Exercise instructions ▸ Rewrite the data below as a single numbered list with one line per item and no blank lines, leaving out the pictures.

Stored records ▸
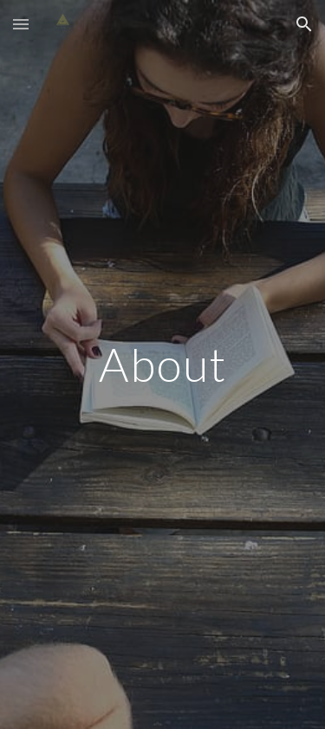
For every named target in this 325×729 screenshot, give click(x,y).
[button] (21, 24)
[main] (162, 364)
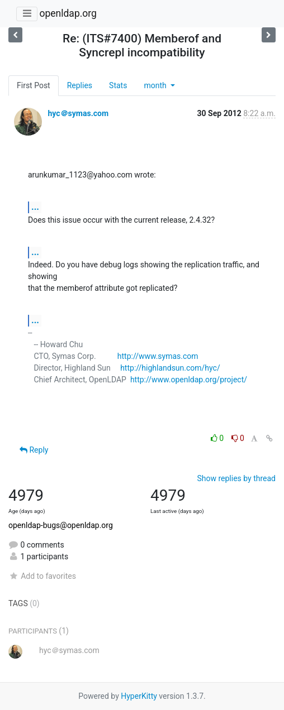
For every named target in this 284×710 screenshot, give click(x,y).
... (35, 207)
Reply (34, 449)
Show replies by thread (236, 478)
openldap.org (67, 13)
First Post (33, 85)
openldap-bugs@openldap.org (60, 525)
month (156, 85)
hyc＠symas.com (78, 113)
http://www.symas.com (157, 356)
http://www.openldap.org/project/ (188, 379)
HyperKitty (139, 696)
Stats (118, 85)
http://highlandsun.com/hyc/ (170, 367)
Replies (79, 85)
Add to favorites (42, 576)
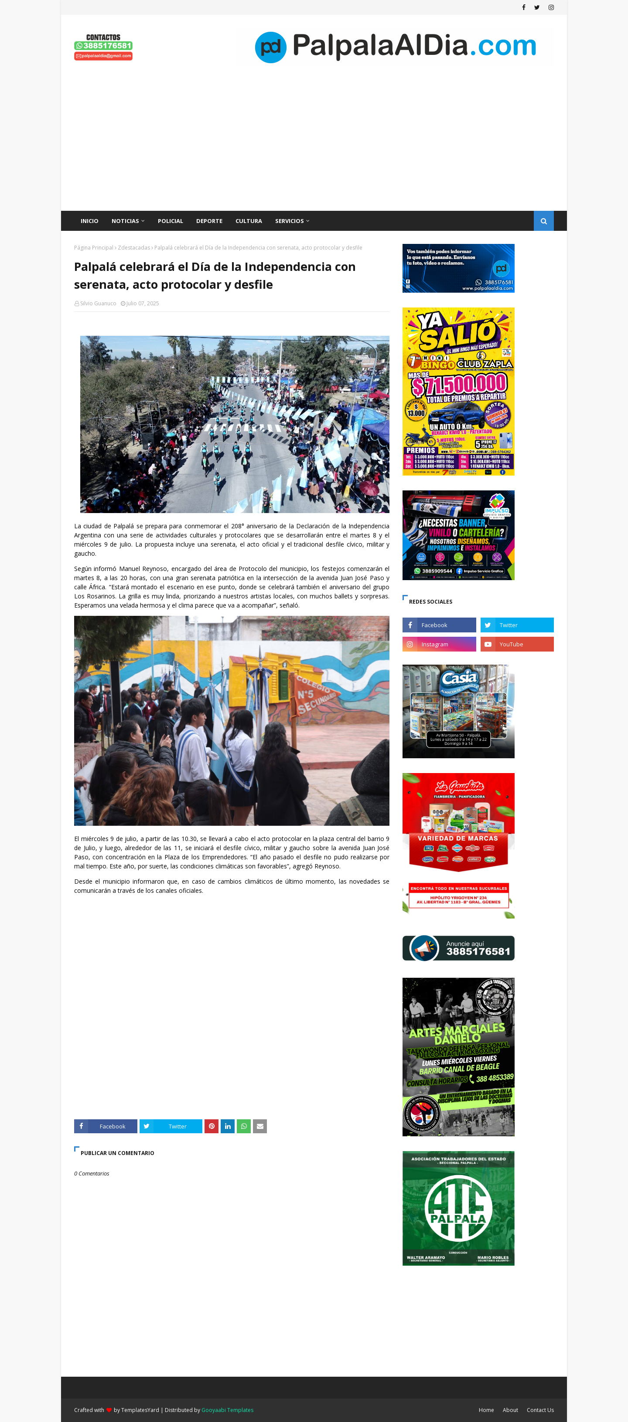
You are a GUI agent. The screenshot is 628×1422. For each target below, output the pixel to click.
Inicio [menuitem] (90, 221)
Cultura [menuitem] (249, 221)
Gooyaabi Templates (227, 1410)
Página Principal (93, 247)
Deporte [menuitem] (209, 221)
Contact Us (540, 1410)
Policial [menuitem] (170, 221)
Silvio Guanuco (98, 303)
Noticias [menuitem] (125, 221)
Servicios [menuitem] (289, 221)
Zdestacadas (134, 247)
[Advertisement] (314, 145)
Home (486, 1410)
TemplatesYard (140, 1410)
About (510, 1410)
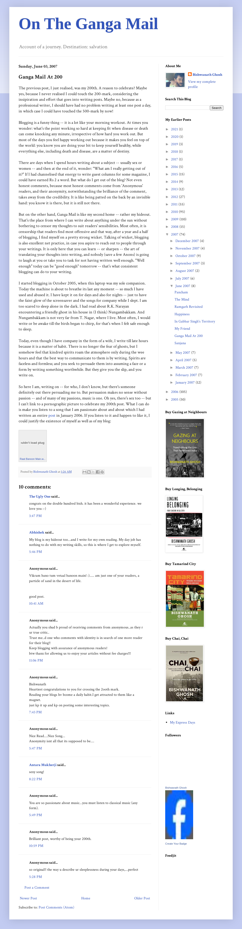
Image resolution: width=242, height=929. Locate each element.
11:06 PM (36, 660)
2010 (175, 211)
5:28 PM (35, 876)
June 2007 (183, 286)
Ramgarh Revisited (189, 306)
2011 (174, 204)
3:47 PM (35, 515)
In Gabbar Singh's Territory (195, 321)
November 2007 (188, 248)
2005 (175, 399)
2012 (175, 196)
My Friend (182, 328)
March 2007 (184, 367)
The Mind (182, 299)
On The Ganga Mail (88, 24)
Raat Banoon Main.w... (33, 459)
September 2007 (188, 263)
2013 (175, 189)
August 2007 (185, 270)
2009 (175, 219)
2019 (175, 144)
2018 (175, 151)
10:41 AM (36, 603)
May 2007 (183, 352)
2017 (175, 159)
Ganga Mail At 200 (189, 335)
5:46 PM (35, 551)
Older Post (142, 898)
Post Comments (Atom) (56, 907)
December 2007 (187, 241)
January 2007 (185, 382)
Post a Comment (36, 887)
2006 (175, 391)
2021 (175, 129)
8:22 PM (35, 779)
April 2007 (183, 360)
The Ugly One (39, 496)
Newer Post (28, 898)
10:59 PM (36, 845)
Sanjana (180, 343)
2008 (175, 226)
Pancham (181, 292)
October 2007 (186, 255)
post (51, 415)
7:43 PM (35, 712)
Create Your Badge (176, 843)
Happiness (182, 314)
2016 (175, 166)
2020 (175, 136)
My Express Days (182, 722)
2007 (175, 234)
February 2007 (186, 375)
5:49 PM (35, 815)
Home (85, 898)
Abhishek (36, 532)
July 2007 (182, 278)
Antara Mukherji (43, 765)
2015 (175, 174)
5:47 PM (35, 748)
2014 (175, 181)
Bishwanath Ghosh (207, 74)
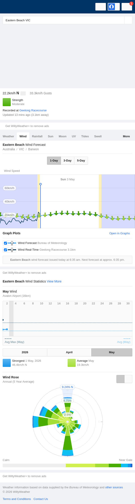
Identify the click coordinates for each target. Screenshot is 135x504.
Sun (51, 136)
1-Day (54, 160)
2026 (25, 352)
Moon (62, 136)
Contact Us (41, 499)
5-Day (81, 160)
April (69, 352)
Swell (98, 136)
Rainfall (37, 136)
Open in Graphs (119, 233)
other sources (114, 487)
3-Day (67, 160)
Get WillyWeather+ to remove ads (27, 126)
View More (54, 281)
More (126, 136)
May (112, 352)
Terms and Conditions (17, 499)
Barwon (33, 149)
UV (74, 136)
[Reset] (120, 20)
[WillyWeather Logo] (10, 6)
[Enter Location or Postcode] (67, 20)
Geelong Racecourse (33, 110)
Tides (85, 136)
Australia (9, 149)
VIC (21, 149)
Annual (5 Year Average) (18, 381)
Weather (8, 136)
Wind (23, 136)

Task solution ▸
1. For every named target in this 325×729 screenshot, give click(x,y).
2. [button] (21, 24)
3. [main] (162, 364)
4. For every named target in this 284×710 screenshot, give click(x,y).
5. ... (35, 207)
6. Reply (34, 449)
7. Show replies by thread (236, 478)
8. openldap.org (67, 13)
9. First Post (33, 85)
10. openldap-bugs@openldap.org (60, 525)
11. month (156, 85)
12. hyc＠symas.com (78, 113)
13. http://www.symas.com (157, 356)
14. http://www.openldap.org/project/ (188, 379)
15. HyperKitty (139, 696)
16. Stats (118, 85)
17. http://highlandsun.com/hyc/ (170, 367)
18. Replies (79, 85)
19. Add to favorites (42, 576)
20. You are a GUI agent. The screenshot is 628×1422. For each target below, output the pixel to click.
21. Inicio [menuitem] (90, 221)
22. Cultura [menuitem] (249, 221)
23. Gooyaabi Templates (227, 1410)
24. Página Principal (93, 247)
25. Deporte [menuitem] (209, 221)
26. Contact Us (540, 1410)
27. Policial [menuitem] (170, 221)
28. Silvio Guanuco (98, 303)
29. Noticias [menuitem] (125, 221)
30. Servicios [menuitem] (289, 221)
31. Zdestacadas (134, 247)
32. [Advertisement] (314, 145)
33. Home (486, 1410)
34. TemplatesYard (140, 1410)
35. About (510, 1410)
36. Image resolution: width=242, height=929. Locate each element.
37. 11:06 PM (36, 660)
38. 2010 (175, 211)
39. 5:28 PM (35, 876)
40. June 2007 (183, 286)
41. Ramgarh Revisited (189, 306)
42. 2011 (174, 204)
43. 3:47 PM (35, 515)
44. In Gabbar Singh's Territory (195, 321)
45. November 2007 (188, 248)
46. 2005 (175, 399)
47. 2012 (175, 196)
48. My Friend (182, 328)
49. March 2007 (184, 367)
50. The Mind (182, 299)
51. On The Ganga Mail (88, 24)
52. Raat Banoon Main.w... (33, 459)
53. September 2007 (188, 263)
54. 2013 (175, 189)
55. August 2007 (185, 270)
56. 2009 (175, 219)
57. 2019 (175, 144)
58. 2018 (175, 151)
59. 10:41 AM (36, 603)
60. May 2007 (183, 352)
61. 2017 (175, 159)
62. Ganga Mail At 200 (189, 335)
63. 5:46 PM (35, 551)
64. Older Post (142, 898)
65. Post Comments (Atom) (56, 907)
66. December 2007 (187, 241)
67. January 2007 (185, 382)
68. Post a Comment (36, 887)
69. 2006 (175, 391)
70. 2021 (175, 129)
71. 8:22 PM (35, 779)
72. April 2007 (183, 360)
73. The Ugly One (39, 496)
74. Newer Post (28, 898)
75. 10:59 PM (36, 845)
76. Sanjana (180, 343)
77. 2008 (175, 226)
78. Pancham (181, 292)
79. October 2007 (186, 255)
80. post (51, 415)
81. 7:43 PM (35, 712)
82. Create Your Badge (176, 843)
83. Happiness (182, 314)
84. 2016 (175, 166)
85. 2020 (175, 136)
86. My Express Days (182, 722)
87. 2007 (175, 234)
88. February 2007 (186, 375)
89. 5:49 PM (35, 815)
90. Home (85, 898)
91. Abhishek (36, 532)
92. July 2007 (182, 278)
93. Antara Mukherji (43, 765)
94. 2015 (175, 174)
95. 5:47 PM (35, 748)
96. 2014 (175, 181)
97. Bishwanath Ghosh (207, 74)
98. Identify the click coordinates for each target. Screenshot is 135x504.
99. Sun (51, 136)
100. 1-Day (54, 160)
101. 2026 (25, 352)
102. Moon (62, 136)
103. Contact Us (41, 499)
104. 5-Day (81, 160)
105. April (69, 352)
106. Swell (98, 136)
107. Rainfall (37, 136)
108. Open in Graphs (119, 233)
109. other sources (114, 487)
110. 3-Day (67, 160)
111. Get WillyWeather+ to remove ads (27, 126)
112. View More (54, 281)
113. More (126, 136)
114. May (112, 352)
115. Terms and Conditions (17, 499)
116. Barwon (33, 149)
117. UV (74, 136)
118. [Reset] (120, 20)
119. [WillyWeather Logo] (10, 6)
120. [Enter Location or Postcode] (67, 20)
121. Geelong Racecourse (33, 110)
122. Tides (85, 136)
123. Australia (9, 149)
124. VIC (21, 149)
125. Annual (5 Year Average) (18, 381)
126. Weather (8, 136)
127. Wind (23, 136)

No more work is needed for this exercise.